(Records to use begins)
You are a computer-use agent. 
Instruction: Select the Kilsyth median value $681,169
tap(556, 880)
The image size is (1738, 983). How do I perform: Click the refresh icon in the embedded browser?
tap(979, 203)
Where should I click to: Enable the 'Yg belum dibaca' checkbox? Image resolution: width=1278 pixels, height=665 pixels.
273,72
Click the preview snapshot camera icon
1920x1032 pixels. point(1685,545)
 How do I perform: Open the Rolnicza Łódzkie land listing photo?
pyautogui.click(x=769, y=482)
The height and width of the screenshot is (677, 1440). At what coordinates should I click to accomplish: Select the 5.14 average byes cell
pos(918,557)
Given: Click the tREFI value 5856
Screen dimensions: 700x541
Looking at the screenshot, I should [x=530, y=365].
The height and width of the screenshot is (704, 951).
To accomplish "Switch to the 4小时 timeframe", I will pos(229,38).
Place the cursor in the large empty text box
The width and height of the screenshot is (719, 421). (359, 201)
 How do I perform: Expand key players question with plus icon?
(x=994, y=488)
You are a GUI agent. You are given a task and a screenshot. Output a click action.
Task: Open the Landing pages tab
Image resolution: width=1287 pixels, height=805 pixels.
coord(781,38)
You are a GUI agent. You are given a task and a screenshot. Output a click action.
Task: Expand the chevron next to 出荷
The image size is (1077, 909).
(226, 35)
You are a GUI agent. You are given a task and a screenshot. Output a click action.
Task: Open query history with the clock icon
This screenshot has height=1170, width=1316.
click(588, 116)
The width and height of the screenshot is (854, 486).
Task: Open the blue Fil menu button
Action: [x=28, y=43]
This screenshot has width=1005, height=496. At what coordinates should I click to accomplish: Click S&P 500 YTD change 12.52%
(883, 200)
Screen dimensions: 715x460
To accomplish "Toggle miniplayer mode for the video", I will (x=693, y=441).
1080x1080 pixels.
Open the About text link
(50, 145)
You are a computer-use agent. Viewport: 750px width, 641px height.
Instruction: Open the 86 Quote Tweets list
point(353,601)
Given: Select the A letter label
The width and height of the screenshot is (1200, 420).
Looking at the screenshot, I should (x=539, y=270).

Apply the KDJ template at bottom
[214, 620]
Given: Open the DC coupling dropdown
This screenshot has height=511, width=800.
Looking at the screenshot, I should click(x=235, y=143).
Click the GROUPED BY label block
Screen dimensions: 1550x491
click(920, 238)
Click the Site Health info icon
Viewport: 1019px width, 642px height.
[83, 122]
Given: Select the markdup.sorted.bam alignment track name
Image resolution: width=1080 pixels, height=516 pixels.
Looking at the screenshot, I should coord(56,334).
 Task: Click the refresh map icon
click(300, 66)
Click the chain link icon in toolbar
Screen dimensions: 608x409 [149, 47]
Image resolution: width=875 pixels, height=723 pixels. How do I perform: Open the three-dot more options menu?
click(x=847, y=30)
(Records to use ends)
=== Assigned task ===
After the last line of the data, restate all the entries verbatim.

=== Solved exercise ===
You are a computer-use agent. 
Instruction: Select the Kilsyth median value $681,169
tap(556, 880)
The image size is (1738, 983). How do I perform: Click the refresh icon in the embedded browser?
tap(979, 203)
Where should I click to: Enable the 'Yg belum dibaca' checkbox? Image resolution: width=1278 pixels, height=665 pixels.
273,72
Click the preview snapshot camera icon
1920x1032 pixels. point(1685,545)
 How do I perform: Open the Rolnicza Łódzkie land listing photo?
pyautogui.click(x=769, y=482)
The height and width of the screenshot is (677, 1440). At what coordinates should I click to accomplish: Select the 5.14 average byes cell
pos(918,557)
Given: Click the tREFI value 5856
Screen dimensions: 700x541
Looking at the screenshot, I should [x=530, y=365].
The height and width of the screenshot is (704, 951).
To accomplish "Switch to the 4小时 timeframe", I will pos(229,38).
Place the cursor in the large empty text box
The width and height of the screenshot is (719, 421). (359, 201)
 How do I perform: Expand key players question with plus icon?
(x=994, y=488)
You are a GUI agent. You are given a task and a screenshot. Output a click action.
Task: Open the Landing pages tab
Image resolution: width=1287 pixels, height=805 pixels.
coord(781,38)
You are a GUI agent. You are given a task and a screenshot. Output a click action.
Task: Expand the chevron next to 出荷
The image size is (1077, 909).
(226, 35)
You are a GUI agent. You are given a task and a screenshot. Output a click action.
Task: Open query history with the clock icon
This screenshot has height=1170, width=1316.
click(588, 116)
The width and height of the screenshot is (854, 486).
Task: Open the blue Fil menu button
Action: [x=28, y=43]
This screenshot has width=1005, height=496. At what coordinates should I click to accomplish: Click S&P 500 YTD change 12.52%
(883, 200)
Screen dimensions: 715x460
To accomplish "Toggle miniplayer mode for the video", I will (x=693, y=441).
1080x1080 pixels.
Open the About text link
(50, 145)
You are a computer-use agent. Viewport: 750px width, 641px height.
Instruction: Open the 86 Quote Tweets list
point(353,601)
Given: Select the A letter label
The width and height of the screenshot is (1200, 420).
Looking at the screenshot, I should (x=539, y=270).

Apply the KDJ template at bottom
[214, 620]
Given: Open the DC coupling dropdown
This screenshot has height=511, width=800.
Looking at the screenshot, I should click(x=235, y=143).
Click the GROUPED BY label block
Screen dimensions: 1550x491
click(920, 238)
Click the Site Health info icon
Viewport: 1019px width, 642px height.
[83, 122]
Given: Select the markdup.sorted.bam alignment track name
Image resolution: width=1080 pixels, height=516 pixels.
Looking at the screenshot, I should coord(56,334).
 Task: Click the refresh map icon
click(300, 66)
Click the chain link icon in toolbar
Screen dimensions: 608x409 [149, 47]
Image resolution: width=875 pixels, height=723 pixels. How do I perform: Open the three-dot more options menu?
click(x=847, y=30)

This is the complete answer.